=== Begin Enclosure ===

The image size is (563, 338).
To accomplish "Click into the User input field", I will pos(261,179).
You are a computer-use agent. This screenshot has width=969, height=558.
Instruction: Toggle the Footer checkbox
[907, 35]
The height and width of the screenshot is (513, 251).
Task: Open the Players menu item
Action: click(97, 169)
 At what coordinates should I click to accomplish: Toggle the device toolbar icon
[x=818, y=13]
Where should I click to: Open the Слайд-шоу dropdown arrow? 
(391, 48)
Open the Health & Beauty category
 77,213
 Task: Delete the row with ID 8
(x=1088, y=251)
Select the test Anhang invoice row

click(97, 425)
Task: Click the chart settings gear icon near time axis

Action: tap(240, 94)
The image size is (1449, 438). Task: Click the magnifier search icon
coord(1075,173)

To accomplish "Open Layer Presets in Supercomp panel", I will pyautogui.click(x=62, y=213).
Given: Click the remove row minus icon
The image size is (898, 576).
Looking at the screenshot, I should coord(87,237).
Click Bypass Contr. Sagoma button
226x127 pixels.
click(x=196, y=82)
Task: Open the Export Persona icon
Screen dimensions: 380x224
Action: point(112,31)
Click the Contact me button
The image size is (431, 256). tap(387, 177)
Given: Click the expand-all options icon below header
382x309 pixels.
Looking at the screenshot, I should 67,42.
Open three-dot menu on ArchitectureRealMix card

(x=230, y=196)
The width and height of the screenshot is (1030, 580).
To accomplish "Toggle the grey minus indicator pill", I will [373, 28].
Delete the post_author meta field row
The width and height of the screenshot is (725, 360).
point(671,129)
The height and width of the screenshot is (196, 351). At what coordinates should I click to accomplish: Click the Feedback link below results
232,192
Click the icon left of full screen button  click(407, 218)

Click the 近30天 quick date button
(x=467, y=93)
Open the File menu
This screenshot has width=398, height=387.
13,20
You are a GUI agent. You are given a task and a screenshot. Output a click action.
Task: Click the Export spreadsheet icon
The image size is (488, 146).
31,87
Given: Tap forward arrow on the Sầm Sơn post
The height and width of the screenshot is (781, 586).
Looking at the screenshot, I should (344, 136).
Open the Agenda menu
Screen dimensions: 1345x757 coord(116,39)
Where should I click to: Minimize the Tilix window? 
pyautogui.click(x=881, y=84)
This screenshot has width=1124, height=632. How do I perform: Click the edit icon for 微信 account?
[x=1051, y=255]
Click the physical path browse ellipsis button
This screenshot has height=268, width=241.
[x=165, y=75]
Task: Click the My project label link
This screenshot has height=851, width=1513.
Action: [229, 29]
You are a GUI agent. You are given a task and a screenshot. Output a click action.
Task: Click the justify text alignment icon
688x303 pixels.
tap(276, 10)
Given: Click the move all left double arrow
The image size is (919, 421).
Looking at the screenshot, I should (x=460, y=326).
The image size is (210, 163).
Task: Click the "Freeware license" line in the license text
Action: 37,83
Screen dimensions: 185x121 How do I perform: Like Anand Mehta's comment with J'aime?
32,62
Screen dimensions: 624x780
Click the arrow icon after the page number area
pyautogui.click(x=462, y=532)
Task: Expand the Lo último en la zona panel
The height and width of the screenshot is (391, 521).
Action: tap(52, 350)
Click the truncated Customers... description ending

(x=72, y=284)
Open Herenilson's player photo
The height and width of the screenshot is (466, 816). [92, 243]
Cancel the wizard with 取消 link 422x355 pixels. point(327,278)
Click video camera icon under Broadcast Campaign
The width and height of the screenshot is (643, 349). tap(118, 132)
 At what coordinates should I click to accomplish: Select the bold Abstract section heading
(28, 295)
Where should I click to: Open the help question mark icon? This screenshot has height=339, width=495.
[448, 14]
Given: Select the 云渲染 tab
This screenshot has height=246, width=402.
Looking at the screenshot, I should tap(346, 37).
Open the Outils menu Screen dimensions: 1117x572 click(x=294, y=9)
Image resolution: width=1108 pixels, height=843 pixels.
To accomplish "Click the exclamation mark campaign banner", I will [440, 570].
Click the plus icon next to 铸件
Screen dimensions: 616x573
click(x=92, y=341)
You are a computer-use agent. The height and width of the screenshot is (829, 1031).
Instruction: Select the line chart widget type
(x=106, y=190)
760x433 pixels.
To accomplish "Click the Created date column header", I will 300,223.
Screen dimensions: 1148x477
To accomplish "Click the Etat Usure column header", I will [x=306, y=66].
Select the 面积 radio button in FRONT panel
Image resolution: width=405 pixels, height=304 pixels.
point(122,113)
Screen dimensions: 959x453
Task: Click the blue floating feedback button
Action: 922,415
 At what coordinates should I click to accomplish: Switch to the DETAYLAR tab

=== End Enclosure ===

— Exercise prompt —
Exact duplication is required for the lines above, from the line that contains "You are a computer-use agent. This" to the line that contains "Delete the post_author meta field row", inclusive; omit all others.

— Response to this task —
You are a computer-use agent. This screenshot has width=969, height=558.
Instruction: Toggle the Footer checkbox
[907, 35]
The height and width of the screenshot is (513, 251).
Task: Open the Players menu item
Action: click(97, 169)
 At what coordinates should I click to accomplish: Toggle the device toolbar icon
[x=818, y=13]
Where should I click to: Open the Слайд-шоу dropdown arrow? 
(391, 48)
Open the Health & Beauty category
 77,213
 Task: Delete the row with ID 8
(x=1088, y=251)
Select the test Anhang invoice row

click(97, 425)
Task: Click the chart settings gear icon near time axis

Action: tap(240, 94)
The image size is (1449, 438). Task: Click the magnifier search icon
coord(1075,173)

To accomplish "Open Layer Presets in Supercomp panel", I will pyautogui.click(x=62, y=213).
Given: Click the remove row minus icon
The image size is (898, 576).
Looking at the screenshot, I should coord(87,237).
Click Bypass Contr. Sagoma button
226x127 pixels.
click(x=196, y=82)
Task: Open the Export Persona icon
Screen dimensions: 380x224
Action: point(112,31)
Click the Contact me button
The image size is (431, 256). tap(387, 177)
Given: Click the expand-all options icon below header
382x309 pixels.
Looking at the screenshot, I should 67,42.
Open three-dot menu on ArchitectureRealMix card

(x=230, y=196)
The width and height of the screenshot is (1030, 580).
To accomplish "Toggle the grey minus indicator pill", I will [373, 28].
Delete the post_author meta field row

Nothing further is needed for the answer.